Now, I needed to know how "sticky" the tires are, which is called the coefficient of kinetic friction ($\mu_k$). We learned that friction force also depends on how hard the van is pressing down on the road (its weight). This is called the normal force.
* Normal Force = Mass × acceleration due to gravity (g, which is about $9.81 \mathrm{~m/s^2}$)
* Normal Force = $2500 \mathrm{~kg} \times 9.81 \mathrm{~m/s^2} = 24525 \mathrm{~N}$

Finally, I put it all together. The friction force is equal to the coefficient of kinetic friction multiplied by the normal force:
* Friction Force = $\mu_k$ × Normal Force
* So, $\mu_k$ = Friction Force / Normal Force
* $\mu_k = 8332.5 \mathrm{~N} / 24525 \mathrm{~N} \approx 0.33979...$

Rounding this to three decimal places (or three significant figures), I got $0.340$.

Alternative answer

Answer: 0.340 Explain
This is a question about how things slow down because of friction when they slide on the ground. We need to figure out how "slippery" the tires are on the road. . The solving step is:

First things first, we need to make sure all our measurements are talking the same language!
* The van's mass is 2.5 Mg, which sounds big, but it's just a fancy way to say 2500 kg (since 1 Mg is 1000 kg).
* The speeds are in kilometers per hour (km/h), but for our calculations, we need them in meters per second (m/s). To change km/h to m/s, we multiply by 1000 (to get meters) and divide by 3600 (to get seconds).
* Starting speed: 100 km/h = 100 * (1000/3600) m/s = 250/9 m/s (that's about 27.78 m/s).
* Ending speed: 40 km/h = 40 * (1000/3600) m/s = 100/9 m/s (about 11.11 m/s).

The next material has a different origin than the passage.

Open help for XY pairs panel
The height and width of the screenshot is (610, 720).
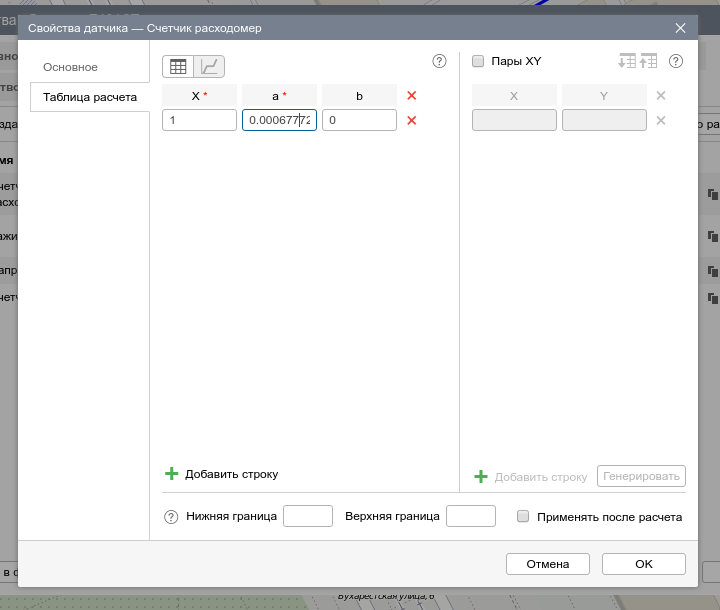676,61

Next, we figure out how much the van is slowing down every second. We call this "acceleration" (or "deceleration" when it's slowing down!).
* We use a simple rule: Acceleration = (Ending speed - Starting speed) / Time
* Acceleration = (100/9 m/s - 250/9 m/s) / 5 s
* Acceleration = (-150/9 m/s) / 5 s
* Acceleration = -150 / (9 * 5) m/s² = -150 / 45 m/s² = -10/3 m/s² (that's about -3.33 m/s²). The minus sign just tells us it's slowing down. We'll just use the positive value for the force.

Then, we find the force that is making the van slow down. This is the friction force between the tires and the road.
* Another simple rule we use is: Force = Mass * Acceleration.
* Friction Force = 2500 kg * (10/3 m/s²) = 25000/3 N (about 8333.3 Newtons).

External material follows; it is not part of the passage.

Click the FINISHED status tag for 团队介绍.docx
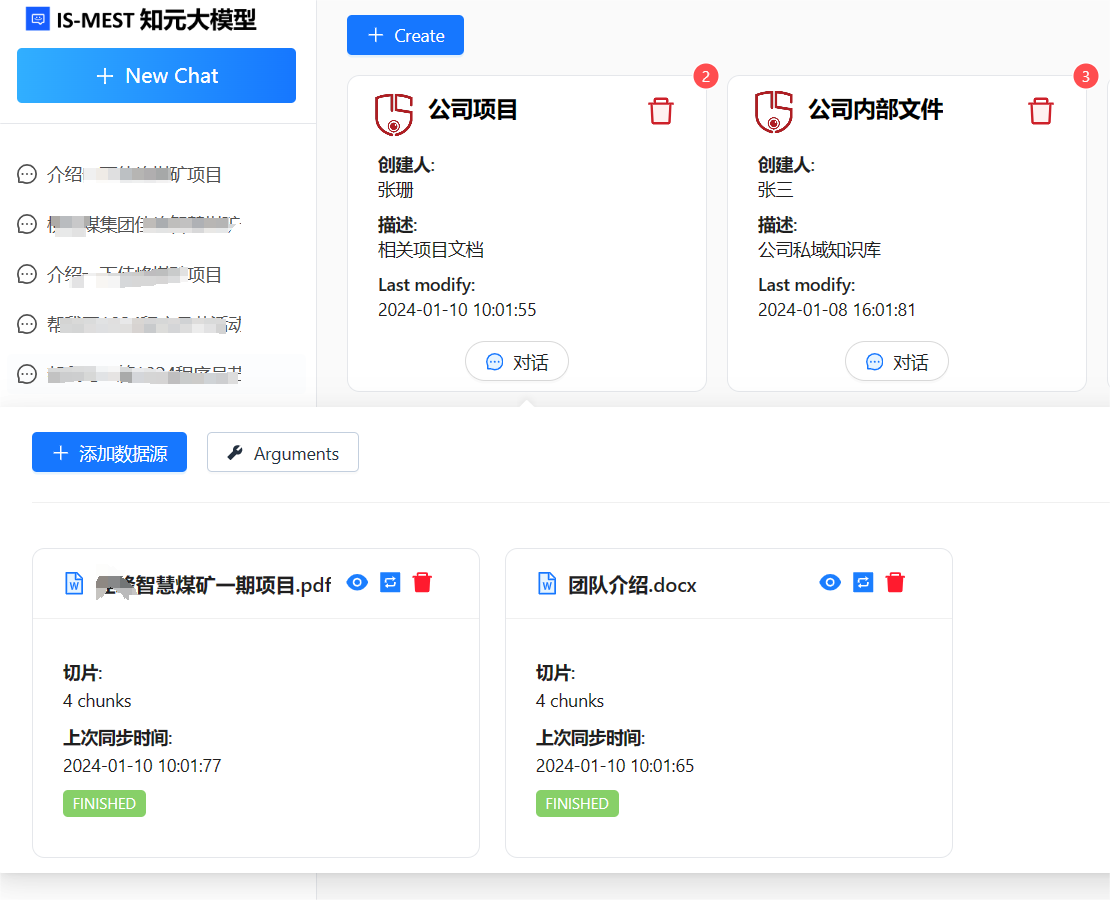 pyautogui.click(x=577, y=804)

We also need to know how hard the road is pushing up on the van. This is called the "normal force."
* Normal Force = Mass * Gravity. Gravity (g) is about 9.81 m/s² on Earth.
* Normal Force = 2500 kg * 9.81 m/s² = 24525 N.

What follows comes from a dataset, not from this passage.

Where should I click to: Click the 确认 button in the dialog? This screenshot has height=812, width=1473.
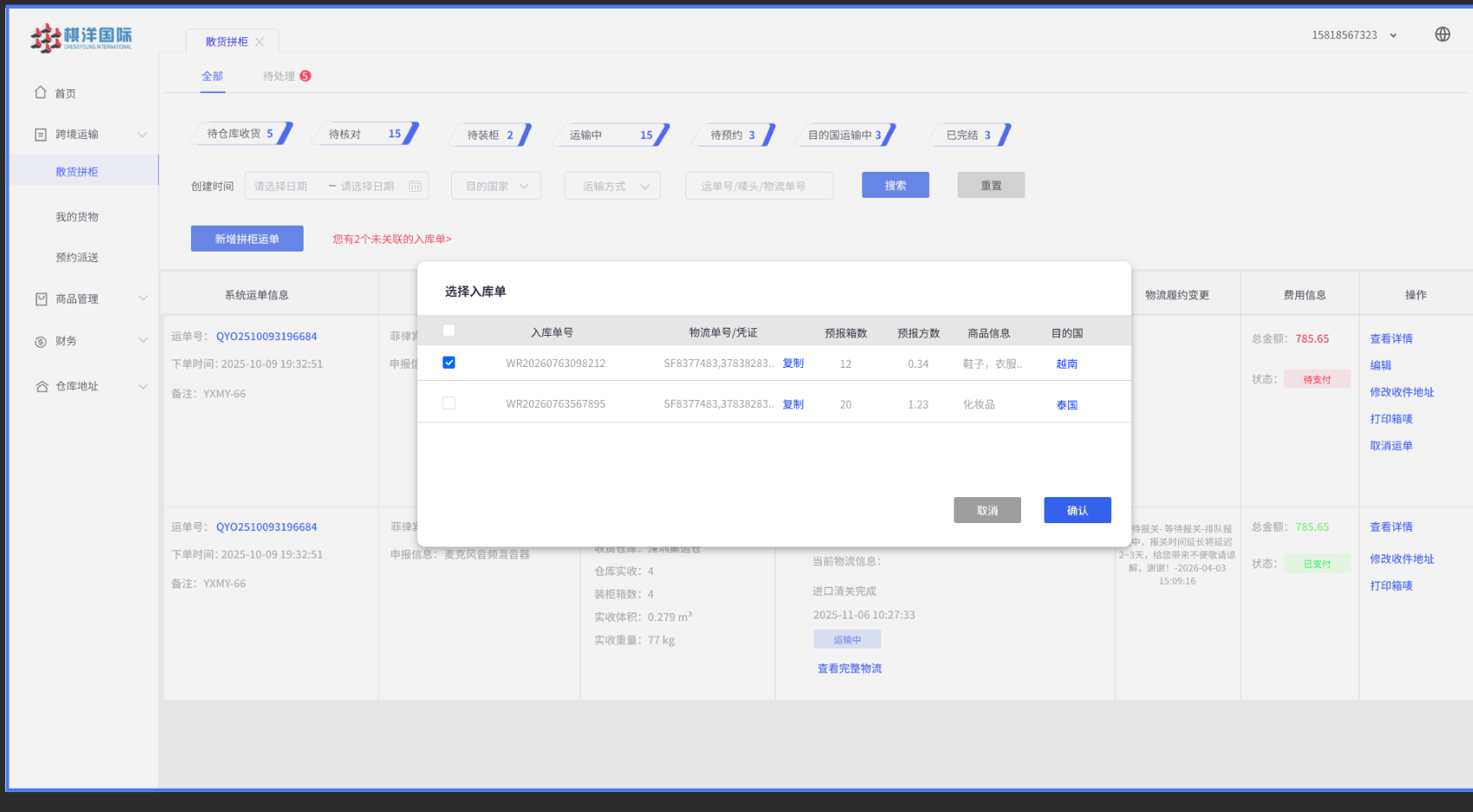click(x=1077, y=510)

Finally, we can figure out the "coefficient of kinetic friction," which is just a number that tells us how much friction there is. It's like a measure of how "slippery" or "grippy" the surface is when things are sliding.
* We use the rule: Friction Force = Coefficient of Friction * Normal Force.
* So, to find the Coefficient of Friction, we just divide: Coefficient of Friction = Friction Force / Normal Force
* Coefficient of Friction = (25000/3 N) / (24525 N)
* Coefficient of Friction = 25000 / (3 * 24525) = 25000 / 73575
* When you do the division, you get about 0.340. This number doesn't have any units!